Until 17 March The world-famous film director Agnès Varda might have been born in Belgium but she has very long ties to Southern France.

Metro La Rose by Agnes VardaVarda's grandmother came from a Marseille family. And, as a young photographer at the start of her career, she captured the early days of the Avignon Festival in a series of iconic shots.

Varda also did a photo-reportage on Marseille in 1956, including a shot on the roof of the then-new architectural project by Le Corbusier, The Radiant City. Her first film, La Pointe Courte (1955), takes place just along the coast near Sète.

For MP 2013, Varda was invited to devise a show at the Galerie d'Art du Conseil Général on the Cours Mirabeau in Aix en Provence which features some of her early work as well as freshly minted installations and photographs celebrating the region.

There is, Varda says, a current vogue for sad and empty, "uninhabited" photos, but her typically warm and witty new shots of Marseille for the show put people at the heart of the image.

The motifs play on the place names of the city, with baskets in the Panier (Old Town - the name means, literally, "basket") and roses in the La Rose district at the end of one of Marseille's metro lines, pictured. And she recreates that Radiant City shot with some of today's radiant citizens.

Until 24 March César et les Secrets du Rhône (Caesar and the Secrets of the Rhône) showcases the rich Roman history of Arles and the surrounding area. At the Archives et Bibliothèque départmentales Gaston-Defferre, 18-20 rue Mirès, 13003 Marseille.

Until 7 April A new gallery space, the Tour Panorama at the Friche La Belle de Mai in Marseille's northern suburbs, hosts Ici, Ailleurs (Here, Elsewhere) a show of contemporary art including work by Gilles Barbier, Mounir Fatmi, Ange Leccia, Sarkis and Djamel Tatah.

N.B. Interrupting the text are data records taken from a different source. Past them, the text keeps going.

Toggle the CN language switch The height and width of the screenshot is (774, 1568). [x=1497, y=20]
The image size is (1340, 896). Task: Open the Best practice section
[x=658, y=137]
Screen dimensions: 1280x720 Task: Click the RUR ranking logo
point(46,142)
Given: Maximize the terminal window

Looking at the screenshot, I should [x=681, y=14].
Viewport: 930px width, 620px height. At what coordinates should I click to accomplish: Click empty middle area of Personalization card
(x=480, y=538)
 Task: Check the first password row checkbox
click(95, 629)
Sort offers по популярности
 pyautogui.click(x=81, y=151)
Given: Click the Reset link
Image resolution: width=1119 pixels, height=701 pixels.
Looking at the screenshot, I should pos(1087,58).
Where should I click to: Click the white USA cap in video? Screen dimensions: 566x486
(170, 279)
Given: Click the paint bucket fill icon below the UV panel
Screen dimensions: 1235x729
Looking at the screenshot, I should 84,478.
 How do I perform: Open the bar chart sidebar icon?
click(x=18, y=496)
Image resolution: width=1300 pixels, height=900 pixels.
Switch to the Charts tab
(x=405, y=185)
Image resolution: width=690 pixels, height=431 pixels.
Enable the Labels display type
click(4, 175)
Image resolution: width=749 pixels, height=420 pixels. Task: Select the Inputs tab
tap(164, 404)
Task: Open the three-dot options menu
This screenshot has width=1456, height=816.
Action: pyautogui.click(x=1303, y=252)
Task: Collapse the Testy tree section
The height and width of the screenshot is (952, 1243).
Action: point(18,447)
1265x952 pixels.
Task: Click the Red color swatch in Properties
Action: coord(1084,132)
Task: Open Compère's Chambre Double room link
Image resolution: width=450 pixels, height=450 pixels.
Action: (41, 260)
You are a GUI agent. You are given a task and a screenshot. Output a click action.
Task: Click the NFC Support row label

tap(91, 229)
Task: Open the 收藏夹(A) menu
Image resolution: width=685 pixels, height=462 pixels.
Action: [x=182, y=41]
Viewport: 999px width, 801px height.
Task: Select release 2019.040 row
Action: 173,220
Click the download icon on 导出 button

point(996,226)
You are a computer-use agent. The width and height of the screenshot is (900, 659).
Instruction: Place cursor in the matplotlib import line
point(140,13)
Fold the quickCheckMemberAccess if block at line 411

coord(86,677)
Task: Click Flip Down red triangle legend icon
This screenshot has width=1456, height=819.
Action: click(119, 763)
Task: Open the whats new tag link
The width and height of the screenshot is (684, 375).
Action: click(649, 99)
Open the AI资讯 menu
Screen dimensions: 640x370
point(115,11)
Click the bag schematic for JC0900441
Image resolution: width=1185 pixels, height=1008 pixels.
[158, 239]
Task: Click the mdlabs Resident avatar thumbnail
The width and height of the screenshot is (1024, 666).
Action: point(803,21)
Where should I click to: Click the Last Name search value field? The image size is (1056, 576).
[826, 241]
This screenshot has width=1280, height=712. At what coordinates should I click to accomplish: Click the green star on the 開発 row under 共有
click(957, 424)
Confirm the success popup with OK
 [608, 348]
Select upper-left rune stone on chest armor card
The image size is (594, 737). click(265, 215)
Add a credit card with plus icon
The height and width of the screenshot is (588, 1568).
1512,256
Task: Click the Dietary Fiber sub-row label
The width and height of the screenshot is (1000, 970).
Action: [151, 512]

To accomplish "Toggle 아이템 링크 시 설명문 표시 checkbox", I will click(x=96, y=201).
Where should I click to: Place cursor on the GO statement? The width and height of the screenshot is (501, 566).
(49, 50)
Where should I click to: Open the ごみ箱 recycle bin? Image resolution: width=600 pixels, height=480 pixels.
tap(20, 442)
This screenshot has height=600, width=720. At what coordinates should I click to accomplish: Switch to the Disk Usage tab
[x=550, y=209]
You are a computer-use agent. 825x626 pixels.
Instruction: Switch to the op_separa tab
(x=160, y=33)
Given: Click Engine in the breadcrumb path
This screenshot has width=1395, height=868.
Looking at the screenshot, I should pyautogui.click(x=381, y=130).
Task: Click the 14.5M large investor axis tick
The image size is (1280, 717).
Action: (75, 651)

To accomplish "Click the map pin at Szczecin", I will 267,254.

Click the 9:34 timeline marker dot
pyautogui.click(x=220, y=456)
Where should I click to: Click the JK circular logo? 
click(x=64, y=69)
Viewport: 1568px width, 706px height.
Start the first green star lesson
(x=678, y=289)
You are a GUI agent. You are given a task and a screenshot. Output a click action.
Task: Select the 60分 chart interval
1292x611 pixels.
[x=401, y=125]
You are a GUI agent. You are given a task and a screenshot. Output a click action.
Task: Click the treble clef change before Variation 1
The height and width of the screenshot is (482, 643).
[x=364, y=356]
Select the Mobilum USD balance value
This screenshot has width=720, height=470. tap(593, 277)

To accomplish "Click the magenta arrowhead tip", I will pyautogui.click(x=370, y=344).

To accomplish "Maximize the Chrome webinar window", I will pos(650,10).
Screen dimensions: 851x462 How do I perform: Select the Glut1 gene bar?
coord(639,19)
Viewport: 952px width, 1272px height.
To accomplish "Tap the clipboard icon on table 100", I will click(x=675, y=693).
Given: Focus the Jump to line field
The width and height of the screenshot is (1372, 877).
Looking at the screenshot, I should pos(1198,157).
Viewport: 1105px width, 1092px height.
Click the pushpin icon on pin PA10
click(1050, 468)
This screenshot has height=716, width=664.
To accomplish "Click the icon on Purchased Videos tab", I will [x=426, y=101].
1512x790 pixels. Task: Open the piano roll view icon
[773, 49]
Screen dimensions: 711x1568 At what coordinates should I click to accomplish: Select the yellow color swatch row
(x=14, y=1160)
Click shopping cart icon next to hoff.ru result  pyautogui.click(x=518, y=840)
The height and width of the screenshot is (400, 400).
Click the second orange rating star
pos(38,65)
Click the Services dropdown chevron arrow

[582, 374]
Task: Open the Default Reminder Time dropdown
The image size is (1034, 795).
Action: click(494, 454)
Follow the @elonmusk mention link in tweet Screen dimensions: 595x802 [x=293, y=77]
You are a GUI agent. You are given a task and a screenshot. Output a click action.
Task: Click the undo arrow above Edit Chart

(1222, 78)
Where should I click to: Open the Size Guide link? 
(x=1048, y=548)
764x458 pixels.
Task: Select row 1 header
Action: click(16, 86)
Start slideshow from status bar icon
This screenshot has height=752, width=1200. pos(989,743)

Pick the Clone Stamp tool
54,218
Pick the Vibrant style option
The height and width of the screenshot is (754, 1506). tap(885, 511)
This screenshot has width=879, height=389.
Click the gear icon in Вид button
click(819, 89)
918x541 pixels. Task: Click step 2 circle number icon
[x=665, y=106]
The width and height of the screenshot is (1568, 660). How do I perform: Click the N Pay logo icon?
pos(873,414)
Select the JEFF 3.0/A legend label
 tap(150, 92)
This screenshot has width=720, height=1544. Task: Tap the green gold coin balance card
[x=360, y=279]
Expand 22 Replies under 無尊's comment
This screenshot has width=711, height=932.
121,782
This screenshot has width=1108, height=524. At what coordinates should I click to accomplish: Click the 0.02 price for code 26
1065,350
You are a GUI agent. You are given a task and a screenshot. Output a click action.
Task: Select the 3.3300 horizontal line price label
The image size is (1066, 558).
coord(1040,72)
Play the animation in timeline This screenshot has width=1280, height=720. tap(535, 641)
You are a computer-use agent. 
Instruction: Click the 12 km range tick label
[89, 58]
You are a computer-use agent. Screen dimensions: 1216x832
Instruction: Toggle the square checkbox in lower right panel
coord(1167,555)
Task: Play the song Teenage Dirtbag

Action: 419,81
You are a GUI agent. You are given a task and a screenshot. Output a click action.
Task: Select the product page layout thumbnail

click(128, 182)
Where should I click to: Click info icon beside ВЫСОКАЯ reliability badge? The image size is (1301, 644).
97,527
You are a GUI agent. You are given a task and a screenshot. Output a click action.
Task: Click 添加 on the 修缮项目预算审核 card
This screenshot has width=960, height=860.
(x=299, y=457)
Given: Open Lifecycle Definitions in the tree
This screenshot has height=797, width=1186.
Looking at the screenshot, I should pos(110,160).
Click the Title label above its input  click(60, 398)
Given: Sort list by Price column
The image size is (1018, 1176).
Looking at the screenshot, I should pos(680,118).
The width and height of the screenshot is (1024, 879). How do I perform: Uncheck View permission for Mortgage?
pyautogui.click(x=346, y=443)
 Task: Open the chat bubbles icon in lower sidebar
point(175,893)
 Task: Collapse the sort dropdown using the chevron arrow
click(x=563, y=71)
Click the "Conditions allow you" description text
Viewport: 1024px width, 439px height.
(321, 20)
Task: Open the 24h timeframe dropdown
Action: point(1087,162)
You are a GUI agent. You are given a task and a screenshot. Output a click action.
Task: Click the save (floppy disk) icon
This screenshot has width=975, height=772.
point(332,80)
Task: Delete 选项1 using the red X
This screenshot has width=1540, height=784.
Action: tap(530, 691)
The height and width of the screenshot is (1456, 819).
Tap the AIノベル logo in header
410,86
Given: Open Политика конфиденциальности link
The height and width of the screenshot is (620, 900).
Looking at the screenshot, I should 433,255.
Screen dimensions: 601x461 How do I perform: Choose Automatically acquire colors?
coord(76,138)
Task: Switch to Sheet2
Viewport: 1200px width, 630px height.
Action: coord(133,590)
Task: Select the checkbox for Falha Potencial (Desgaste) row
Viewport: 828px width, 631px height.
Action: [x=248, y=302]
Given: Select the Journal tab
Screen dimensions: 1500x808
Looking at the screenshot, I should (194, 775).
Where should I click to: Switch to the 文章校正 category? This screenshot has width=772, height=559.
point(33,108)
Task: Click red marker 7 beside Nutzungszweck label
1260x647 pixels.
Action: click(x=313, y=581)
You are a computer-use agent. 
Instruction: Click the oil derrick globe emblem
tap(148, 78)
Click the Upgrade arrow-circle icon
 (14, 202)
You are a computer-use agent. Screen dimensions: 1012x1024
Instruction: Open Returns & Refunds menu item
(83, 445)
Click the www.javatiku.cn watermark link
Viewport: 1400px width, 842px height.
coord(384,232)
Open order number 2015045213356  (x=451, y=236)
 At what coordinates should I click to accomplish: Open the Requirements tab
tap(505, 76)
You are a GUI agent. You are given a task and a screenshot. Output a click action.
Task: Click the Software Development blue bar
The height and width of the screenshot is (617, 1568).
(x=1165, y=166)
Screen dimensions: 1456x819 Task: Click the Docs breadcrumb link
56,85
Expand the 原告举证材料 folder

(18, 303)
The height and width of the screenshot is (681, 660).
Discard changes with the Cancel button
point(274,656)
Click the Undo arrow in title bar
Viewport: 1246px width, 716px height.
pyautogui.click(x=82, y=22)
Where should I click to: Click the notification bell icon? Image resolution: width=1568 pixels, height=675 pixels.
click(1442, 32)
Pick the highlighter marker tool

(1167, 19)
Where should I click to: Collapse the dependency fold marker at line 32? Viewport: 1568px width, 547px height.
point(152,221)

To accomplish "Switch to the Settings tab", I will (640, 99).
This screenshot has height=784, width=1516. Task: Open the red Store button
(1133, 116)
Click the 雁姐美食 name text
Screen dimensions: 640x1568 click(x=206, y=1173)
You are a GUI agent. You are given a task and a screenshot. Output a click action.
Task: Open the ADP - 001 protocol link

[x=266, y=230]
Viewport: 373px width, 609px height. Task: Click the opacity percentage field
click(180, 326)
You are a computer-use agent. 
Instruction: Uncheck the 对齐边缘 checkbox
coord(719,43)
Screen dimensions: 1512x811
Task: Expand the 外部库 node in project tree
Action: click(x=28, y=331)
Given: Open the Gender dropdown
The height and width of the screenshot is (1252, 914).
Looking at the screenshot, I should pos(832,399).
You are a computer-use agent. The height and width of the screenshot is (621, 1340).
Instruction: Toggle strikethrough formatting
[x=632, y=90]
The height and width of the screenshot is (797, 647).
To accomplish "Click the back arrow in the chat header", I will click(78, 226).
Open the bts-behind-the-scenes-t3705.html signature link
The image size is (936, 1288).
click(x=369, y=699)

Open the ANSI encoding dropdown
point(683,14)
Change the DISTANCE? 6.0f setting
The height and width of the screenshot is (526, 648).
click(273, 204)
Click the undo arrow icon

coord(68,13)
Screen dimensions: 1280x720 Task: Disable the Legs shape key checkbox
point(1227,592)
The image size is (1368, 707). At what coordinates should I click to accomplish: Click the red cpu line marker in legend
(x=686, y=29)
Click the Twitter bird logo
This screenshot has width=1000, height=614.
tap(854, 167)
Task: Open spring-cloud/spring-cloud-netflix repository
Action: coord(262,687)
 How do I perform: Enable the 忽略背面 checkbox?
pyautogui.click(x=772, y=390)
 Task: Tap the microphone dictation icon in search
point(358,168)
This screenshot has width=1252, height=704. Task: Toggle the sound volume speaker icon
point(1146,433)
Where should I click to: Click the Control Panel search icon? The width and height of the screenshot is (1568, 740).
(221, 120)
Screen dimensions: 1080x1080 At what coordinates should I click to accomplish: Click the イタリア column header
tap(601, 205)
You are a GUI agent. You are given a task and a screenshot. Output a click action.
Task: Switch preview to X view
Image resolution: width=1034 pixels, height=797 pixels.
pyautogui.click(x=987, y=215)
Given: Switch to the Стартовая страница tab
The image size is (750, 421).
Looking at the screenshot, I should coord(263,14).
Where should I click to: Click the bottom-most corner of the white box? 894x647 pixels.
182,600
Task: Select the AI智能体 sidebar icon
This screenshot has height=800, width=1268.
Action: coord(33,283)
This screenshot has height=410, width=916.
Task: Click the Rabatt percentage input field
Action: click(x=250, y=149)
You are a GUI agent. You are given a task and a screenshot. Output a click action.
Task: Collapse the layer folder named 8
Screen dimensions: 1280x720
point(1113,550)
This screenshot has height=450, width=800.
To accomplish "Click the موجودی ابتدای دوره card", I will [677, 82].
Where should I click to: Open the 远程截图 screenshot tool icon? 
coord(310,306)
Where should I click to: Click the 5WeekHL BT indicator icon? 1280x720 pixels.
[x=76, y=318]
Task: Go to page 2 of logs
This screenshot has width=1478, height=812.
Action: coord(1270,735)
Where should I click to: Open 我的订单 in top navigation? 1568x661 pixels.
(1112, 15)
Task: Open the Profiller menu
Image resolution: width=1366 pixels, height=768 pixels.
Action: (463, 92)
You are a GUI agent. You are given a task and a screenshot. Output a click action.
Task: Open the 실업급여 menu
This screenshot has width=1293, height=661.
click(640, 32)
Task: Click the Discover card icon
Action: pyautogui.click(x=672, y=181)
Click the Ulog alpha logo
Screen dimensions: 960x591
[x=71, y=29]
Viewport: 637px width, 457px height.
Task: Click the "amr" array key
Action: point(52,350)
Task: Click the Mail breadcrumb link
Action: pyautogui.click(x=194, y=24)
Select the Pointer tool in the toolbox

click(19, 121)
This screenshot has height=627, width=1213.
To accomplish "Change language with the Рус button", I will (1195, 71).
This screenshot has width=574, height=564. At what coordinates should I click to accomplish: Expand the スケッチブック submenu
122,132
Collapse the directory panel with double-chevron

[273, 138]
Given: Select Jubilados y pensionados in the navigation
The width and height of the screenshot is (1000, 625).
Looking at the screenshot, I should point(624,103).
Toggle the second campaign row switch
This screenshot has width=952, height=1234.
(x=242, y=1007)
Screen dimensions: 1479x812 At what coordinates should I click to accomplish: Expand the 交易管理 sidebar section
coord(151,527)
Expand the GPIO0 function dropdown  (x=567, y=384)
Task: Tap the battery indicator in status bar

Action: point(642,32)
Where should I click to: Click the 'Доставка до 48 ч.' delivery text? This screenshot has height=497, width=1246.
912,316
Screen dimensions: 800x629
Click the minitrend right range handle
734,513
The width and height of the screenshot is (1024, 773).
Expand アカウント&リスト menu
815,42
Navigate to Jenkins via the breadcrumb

Until 13 April Cadavre Exquis (Exquisite Corpse) is an exhibition at the Musée Granet in Aix en Provence inspired by the Surrealists' famous "exquisite corpse" game, a sort of artistic version of Chinese Whispers.

Two years in the making, the show consists of a work produced collectively with each artist reacting to the creation immediately preceding his or her own.

The participating painters, sculptors, photographers, video directors, choreographers and composers hail from around the Mediterranean and the Near East, from countries as diverse as Algeria, Cyprus, Egypt, Spain, France, Greece, Israel, Italy, Lebanon, Libya, Morocco, Palestine, Syria, Tunisia and Turkey.

Until 15 April In classical antiquity a "treasure" was a small, richly sculpted building intended to house precious objects. One of these was offered to the gods at Delphi by the inhabitants of Marseille in the sixth century BC, when the city was already a powerful port. Exhibited for the first time outside Greece, 29 surviving fragments of Le Trésor des Marseillais (The Treasure of Marseille) are on view at the Vieille Charité, Marseille, while a 3D recreation will help visitors visualise the whole thing. 

The surrounding galleries house Vestiges, a series of panoramic images of archeological sites all around the Mediterranean by the Magnum photographer Josef Koudelka.

Until 18 May Mediterranées (Mediterraneans) takes you on a virtual odyssey around eleven ports on the Mediterranean from Troy to Marseille.

It is held at the J1 Hangar, another new venue converted from a huge former ferry terminal at the heart of Marseille's bustling port area. It boasts a 6,000 square metre / 64,500 square foot visitor centre with a bar and restaurant overlooking the bay as well as a large gallery space.

Death in the Afternoon by Roberto MattaUntil 19 May Matta, Surrealism and History are the themes of a show at the Musée Cantini, Marseille, devoted to the Chilean-born artist Roberto Matta (1911-2002), who started out as a pure surrealist but became politicised by the cataclysmic events of the late 20th century. Pictured: Death in the Afternoon (1965).